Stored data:
────────

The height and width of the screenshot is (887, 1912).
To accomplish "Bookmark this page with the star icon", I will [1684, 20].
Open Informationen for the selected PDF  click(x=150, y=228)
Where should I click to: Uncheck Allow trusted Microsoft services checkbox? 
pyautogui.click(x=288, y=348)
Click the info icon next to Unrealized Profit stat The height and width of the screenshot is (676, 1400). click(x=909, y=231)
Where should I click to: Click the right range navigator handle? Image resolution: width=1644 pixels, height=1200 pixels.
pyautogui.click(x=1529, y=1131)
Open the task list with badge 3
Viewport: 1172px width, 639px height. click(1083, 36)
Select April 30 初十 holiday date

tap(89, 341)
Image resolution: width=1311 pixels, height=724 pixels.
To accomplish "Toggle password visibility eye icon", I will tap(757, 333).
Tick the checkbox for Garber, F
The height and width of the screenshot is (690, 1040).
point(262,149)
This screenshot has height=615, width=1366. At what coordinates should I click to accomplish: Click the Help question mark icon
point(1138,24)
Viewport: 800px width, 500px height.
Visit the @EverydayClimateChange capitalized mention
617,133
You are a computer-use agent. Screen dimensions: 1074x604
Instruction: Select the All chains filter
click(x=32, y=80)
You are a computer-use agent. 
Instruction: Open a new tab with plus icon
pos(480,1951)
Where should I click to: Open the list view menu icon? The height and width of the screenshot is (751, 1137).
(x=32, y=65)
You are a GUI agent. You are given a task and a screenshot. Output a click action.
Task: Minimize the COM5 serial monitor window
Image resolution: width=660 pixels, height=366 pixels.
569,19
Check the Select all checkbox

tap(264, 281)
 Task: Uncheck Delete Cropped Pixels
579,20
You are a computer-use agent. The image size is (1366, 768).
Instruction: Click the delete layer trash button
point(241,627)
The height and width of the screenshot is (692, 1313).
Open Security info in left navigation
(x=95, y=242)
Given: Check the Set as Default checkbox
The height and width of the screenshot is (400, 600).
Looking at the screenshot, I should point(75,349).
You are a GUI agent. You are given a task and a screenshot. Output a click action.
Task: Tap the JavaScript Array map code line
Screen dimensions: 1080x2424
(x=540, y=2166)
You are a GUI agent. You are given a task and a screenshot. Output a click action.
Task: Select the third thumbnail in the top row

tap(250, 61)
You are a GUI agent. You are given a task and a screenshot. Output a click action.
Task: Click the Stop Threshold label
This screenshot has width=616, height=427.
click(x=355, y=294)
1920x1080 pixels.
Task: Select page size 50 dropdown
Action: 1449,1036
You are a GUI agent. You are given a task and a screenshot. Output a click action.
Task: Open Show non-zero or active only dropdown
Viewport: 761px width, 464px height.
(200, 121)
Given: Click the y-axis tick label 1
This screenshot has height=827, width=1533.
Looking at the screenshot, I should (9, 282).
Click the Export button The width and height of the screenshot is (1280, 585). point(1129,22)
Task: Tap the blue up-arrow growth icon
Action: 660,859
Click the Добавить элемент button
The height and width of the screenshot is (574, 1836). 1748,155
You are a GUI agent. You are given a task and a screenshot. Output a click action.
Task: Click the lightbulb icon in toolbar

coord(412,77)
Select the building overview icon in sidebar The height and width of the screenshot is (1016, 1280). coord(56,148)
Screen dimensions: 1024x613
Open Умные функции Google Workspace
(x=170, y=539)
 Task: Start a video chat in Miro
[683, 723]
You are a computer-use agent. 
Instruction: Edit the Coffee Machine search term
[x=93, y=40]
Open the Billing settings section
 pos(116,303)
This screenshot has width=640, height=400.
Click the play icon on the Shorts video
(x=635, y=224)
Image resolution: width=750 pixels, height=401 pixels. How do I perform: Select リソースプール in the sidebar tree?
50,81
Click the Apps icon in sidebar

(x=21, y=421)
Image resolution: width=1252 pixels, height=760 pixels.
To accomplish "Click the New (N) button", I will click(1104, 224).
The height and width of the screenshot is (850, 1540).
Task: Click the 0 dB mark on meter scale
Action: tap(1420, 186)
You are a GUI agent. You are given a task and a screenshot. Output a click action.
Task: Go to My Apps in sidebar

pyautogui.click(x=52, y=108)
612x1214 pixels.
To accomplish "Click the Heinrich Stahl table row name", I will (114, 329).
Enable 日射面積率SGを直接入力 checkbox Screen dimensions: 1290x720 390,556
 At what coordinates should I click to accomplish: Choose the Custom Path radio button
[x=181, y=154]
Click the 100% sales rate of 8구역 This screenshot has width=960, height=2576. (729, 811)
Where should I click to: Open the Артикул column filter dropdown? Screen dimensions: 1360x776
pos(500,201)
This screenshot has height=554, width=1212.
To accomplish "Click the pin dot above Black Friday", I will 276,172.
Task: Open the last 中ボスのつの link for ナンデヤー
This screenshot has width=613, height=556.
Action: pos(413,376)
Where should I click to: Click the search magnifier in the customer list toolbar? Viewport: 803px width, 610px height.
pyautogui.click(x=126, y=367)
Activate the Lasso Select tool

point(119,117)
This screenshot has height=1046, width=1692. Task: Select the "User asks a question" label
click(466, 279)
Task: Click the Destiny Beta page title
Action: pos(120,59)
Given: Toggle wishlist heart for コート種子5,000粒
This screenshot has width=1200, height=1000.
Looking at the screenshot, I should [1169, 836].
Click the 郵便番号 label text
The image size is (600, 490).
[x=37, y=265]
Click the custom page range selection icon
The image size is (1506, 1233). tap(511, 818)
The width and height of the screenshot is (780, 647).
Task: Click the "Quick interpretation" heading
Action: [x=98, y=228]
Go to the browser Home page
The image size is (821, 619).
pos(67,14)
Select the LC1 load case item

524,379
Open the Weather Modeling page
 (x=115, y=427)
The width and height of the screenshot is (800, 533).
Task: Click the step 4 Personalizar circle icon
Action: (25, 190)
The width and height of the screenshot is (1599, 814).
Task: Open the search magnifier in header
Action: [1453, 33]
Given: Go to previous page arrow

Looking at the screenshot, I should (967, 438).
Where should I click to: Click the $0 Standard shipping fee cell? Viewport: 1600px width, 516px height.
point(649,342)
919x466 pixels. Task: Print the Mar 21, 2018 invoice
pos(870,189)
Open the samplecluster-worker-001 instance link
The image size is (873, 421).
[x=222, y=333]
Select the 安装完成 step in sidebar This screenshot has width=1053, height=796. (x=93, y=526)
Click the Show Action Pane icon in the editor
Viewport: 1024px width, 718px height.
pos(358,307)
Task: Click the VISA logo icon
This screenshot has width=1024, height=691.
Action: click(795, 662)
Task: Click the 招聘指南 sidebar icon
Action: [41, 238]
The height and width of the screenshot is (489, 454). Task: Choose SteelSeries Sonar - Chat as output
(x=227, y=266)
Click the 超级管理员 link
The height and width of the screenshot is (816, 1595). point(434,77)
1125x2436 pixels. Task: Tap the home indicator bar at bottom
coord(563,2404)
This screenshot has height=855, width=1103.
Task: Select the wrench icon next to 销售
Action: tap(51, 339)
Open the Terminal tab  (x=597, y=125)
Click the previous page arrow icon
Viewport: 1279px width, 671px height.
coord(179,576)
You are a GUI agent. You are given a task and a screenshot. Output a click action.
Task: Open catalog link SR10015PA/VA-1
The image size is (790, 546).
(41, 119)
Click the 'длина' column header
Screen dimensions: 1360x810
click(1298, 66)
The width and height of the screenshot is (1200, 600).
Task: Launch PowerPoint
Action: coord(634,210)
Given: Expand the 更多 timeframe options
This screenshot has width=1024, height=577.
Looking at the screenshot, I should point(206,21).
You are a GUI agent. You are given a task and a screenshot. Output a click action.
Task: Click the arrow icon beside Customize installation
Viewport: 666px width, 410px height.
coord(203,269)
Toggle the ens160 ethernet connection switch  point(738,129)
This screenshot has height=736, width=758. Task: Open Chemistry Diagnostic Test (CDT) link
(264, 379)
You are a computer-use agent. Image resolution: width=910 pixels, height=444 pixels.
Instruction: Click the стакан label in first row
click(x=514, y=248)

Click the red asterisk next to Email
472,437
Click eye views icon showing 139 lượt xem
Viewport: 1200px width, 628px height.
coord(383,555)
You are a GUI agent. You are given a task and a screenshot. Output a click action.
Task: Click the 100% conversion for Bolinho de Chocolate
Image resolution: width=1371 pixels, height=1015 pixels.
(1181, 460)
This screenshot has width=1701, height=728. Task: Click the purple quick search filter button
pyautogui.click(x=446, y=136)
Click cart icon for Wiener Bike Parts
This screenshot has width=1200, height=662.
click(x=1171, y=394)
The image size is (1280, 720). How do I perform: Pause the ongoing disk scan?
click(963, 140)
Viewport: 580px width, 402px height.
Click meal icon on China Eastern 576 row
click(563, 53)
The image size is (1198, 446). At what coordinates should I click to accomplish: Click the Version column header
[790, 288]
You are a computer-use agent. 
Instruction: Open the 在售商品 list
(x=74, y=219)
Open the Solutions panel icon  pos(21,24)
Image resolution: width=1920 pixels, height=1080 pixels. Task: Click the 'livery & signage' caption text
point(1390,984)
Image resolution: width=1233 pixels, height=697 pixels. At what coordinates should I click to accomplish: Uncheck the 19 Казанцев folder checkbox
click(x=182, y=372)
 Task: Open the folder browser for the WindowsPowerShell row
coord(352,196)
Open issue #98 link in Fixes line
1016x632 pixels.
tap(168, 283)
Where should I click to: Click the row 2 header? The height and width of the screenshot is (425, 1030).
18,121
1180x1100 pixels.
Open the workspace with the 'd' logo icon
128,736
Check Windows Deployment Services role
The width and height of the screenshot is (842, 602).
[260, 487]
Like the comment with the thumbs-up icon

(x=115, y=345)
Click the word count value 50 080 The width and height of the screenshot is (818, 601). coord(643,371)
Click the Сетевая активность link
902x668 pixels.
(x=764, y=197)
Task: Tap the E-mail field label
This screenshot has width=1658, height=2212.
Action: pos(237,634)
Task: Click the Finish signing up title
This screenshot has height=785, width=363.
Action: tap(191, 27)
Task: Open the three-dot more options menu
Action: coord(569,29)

────────

• [What to produce] Keeping every character as it is, restate the lines above that run from the line with "919x466 pixels. Task: Print" through the line with "Task: Click the VISA logo icon", both included, and nothing else.

• [Expected answer]
919x466 pixels. Task: Print the Mar 21, 2018 invoice
pos(870,189)
Open the samplecluster-worker-001 instance link
The image size is (873, 421).
[x=222, y=333]
Select the 安装完成 step in sidebar This screenshot has width=1053, height=796. (x=93, y=526)
Click the Show Action Pane icon in the editor
Viewport: 1024px width, 718px height.
pos(358,307)
Task: Click the VISA logo icon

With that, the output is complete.